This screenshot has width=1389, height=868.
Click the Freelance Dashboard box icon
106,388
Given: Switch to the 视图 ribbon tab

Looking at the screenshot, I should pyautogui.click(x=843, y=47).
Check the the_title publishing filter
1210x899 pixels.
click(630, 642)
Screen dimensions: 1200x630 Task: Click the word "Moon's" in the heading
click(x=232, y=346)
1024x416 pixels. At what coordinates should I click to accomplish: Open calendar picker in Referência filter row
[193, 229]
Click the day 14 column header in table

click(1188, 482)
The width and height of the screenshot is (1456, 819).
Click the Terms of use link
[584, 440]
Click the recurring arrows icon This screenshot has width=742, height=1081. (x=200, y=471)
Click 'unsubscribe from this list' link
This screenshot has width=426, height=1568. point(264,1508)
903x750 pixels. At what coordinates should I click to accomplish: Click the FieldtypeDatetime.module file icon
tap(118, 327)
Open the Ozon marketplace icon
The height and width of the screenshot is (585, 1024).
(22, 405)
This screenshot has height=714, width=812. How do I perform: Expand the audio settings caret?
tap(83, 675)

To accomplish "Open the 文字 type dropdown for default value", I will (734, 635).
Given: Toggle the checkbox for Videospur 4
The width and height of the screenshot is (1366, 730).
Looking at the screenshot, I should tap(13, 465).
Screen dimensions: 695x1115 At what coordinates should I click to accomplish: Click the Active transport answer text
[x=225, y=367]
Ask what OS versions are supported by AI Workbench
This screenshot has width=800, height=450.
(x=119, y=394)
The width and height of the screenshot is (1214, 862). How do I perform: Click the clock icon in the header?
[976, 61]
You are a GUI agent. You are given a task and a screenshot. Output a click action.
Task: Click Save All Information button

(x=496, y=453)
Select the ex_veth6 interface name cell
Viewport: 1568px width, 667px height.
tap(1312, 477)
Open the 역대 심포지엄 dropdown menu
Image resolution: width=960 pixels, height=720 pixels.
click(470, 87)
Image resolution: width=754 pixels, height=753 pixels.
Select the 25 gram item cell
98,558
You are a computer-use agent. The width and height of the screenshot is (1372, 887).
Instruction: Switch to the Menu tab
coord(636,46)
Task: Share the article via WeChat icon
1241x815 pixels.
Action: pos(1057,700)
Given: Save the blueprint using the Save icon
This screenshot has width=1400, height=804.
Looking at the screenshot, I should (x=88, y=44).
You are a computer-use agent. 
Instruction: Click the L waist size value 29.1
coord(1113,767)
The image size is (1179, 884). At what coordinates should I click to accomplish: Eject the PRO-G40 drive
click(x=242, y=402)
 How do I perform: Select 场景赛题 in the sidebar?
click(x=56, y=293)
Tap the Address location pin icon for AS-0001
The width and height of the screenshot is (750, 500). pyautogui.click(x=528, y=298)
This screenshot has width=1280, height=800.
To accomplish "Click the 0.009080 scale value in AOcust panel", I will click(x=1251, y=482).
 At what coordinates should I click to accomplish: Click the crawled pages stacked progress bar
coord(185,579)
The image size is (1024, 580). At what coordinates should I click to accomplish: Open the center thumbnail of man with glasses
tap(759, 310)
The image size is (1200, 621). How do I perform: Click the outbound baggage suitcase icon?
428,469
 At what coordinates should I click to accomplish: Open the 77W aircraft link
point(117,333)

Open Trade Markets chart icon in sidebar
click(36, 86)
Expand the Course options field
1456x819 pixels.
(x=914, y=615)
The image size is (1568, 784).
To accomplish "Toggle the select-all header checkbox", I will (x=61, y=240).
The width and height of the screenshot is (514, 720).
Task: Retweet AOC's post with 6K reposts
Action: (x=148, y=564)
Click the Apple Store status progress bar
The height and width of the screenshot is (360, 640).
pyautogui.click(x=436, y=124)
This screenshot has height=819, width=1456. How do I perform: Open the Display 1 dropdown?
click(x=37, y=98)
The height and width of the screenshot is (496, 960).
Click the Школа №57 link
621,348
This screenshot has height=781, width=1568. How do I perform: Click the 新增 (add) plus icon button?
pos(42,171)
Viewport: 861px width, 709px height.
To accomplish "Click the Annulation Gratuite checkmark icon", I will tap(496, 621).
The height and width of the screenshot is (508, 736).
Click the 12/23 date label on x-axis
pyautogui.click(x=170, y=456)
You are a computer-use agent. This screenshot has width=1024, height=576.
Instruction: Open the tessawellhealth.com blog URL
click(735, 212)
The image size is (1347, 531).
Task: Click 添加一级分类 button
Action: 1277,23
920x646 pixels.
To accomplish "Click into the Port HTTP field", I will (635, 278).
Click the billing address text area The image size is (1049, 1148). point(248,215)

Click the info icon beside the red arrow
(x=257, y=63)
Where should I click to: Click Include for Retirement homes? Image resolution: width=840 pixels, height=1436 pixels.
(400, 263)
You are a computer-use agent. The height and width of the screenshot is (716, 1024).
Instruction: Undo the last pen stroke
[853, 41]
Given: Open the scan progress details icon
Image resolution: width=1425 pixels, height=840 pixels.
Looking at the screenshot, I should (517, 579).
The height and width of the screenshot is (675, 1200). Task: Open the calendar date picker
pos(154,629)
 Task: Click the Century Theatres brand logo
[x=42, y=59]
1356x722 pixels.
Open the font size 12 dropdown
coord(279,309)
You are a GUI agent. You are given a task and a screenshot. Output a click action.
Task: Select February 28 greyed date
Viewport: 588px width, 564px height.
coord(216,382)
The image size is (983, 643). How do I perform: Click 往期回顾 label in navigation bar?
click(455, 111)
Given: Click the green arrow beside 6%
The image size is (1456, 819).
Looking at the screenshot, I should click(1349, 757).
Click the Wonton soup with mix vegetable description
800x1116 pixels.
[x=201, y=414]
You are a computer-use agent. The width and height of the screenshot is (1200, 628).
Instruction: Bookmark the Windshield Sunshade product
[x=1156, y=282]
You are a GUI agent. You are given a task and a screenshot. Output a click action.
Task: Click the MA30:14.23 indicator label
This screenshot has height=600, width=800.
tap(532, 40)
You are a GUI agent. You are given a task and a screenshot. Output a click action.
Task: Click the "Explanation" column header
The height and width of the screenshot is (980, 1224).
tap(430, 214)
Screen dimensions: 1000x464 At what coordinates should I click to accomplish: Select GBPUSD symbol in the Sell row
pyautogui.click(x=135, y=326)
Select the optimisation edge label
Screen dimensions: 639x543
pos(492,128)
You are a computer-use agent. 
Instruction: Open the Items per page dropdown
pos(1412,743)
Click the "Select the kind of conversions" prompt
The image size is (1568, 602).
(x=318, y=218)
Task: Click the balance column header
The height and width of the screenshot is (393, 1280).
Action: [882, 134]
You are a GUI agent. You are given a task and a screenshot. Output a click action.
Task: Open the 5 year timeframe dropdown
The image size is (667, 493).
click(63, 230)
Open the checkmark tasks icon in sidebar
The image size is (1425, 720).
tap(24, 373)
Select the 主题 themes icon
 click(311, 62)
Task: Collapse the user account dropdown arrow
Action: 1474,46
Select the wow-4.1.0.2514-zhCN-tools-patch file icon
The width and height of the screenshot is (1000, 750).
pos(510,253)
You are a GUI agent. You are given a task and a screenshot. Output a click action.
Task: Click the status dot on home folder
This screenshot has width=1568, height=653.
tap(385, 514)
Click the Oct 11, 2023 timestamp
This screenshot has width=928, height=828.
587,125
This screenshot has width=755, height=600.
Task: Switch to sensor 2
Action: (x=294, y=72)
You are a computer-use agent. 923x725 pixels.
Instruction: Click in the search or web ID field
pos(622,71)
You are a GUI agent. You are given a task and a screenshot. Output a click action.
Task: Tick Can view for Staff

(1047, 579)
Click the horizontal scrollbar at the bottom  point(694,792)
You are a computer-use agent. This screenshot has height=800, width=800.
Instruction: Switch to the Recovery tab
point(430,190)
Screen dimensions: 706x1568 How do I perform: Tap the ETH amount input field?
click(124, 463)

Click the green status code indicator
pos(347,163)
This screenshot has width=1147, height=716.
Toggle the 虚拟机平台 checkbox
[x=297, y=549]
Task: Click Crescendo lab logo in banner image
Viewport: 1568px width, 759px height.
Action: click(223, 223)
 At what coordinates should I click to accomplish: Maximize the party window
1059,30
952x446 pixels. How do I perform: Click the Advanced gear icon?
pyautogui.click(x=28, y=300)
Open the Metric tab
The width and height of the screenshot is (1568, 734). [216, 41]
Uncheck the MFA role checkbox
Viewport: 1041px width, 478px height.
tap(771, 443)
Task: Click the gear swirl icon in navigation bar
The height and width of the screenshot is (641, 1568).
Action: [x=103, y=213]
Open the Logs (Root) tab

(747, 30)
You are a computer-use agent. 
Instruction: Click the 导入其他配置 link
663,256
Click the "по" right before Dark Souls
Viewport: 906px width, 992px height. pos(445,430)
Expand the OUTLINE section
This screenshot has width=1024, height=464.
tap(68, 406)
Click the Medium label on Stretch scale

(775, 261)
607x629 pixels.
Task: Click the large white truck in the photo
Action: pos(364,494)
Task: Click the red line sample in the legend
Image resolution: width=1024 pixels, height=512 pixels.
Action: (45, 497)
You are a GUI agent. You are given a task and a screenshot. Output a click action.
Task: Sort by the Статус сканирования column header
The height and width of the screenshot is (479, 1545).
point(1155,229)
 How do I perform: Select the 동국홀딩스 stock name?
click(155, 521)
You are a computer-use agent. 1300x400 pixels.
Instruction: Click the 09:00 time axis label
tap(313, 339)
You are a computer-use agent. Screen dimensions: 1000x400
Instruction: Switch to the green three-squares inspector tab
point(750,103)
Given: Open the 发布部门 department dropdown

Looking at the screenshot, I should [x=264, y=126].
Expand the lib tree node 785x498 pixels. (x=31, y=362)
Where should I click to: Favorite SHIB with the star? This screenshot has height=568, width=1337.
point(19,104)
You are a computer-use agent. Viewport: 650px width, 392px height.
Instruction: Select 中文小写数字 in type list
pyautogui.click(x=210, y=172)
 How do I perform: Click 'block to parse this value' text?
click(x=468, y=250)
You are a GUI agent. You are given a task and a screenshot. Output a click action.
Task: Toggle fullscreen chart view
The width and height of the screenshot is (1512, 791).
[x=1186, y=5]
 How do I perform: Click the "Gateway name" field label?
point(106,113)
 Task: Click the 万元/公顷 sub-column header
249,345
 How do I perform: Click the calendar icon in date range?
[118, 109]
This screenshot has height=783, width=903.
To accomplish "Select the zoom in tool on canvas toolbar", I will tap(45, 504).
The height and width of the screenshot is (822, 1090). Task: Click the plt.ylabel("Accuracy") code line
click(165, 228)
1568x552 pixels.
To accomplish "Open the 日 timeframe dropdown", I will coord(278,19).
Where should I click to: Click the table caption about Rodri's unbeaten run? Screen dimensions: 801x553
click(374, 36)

__________________________________________________

> _WHAT IS NEEDED_
Convert the records, from their first line through the line containing "click(x=232, y=346)" (both included), into a JSON list of strings with one string per line, leaving out blank lines.

> _IN RESPONSE_
[
  "This screenshot has width=1389, height=868.",
  "Click the Freelance Dashboard box icon",
  "106,388",
  "Given: Switch to the 视图 ribbon tab",
  "Looking at the screenshot, I should pyautogui.click(x=843, y=47).",
  "Check the the_title publishing filter",
  "1210x899 pixels.",
  "click(630, 642)",
  "Screen dimensions: 1200x630 Task: Click the word \"Moon's\" in the heading",
  "click(x=232, y=346)"
]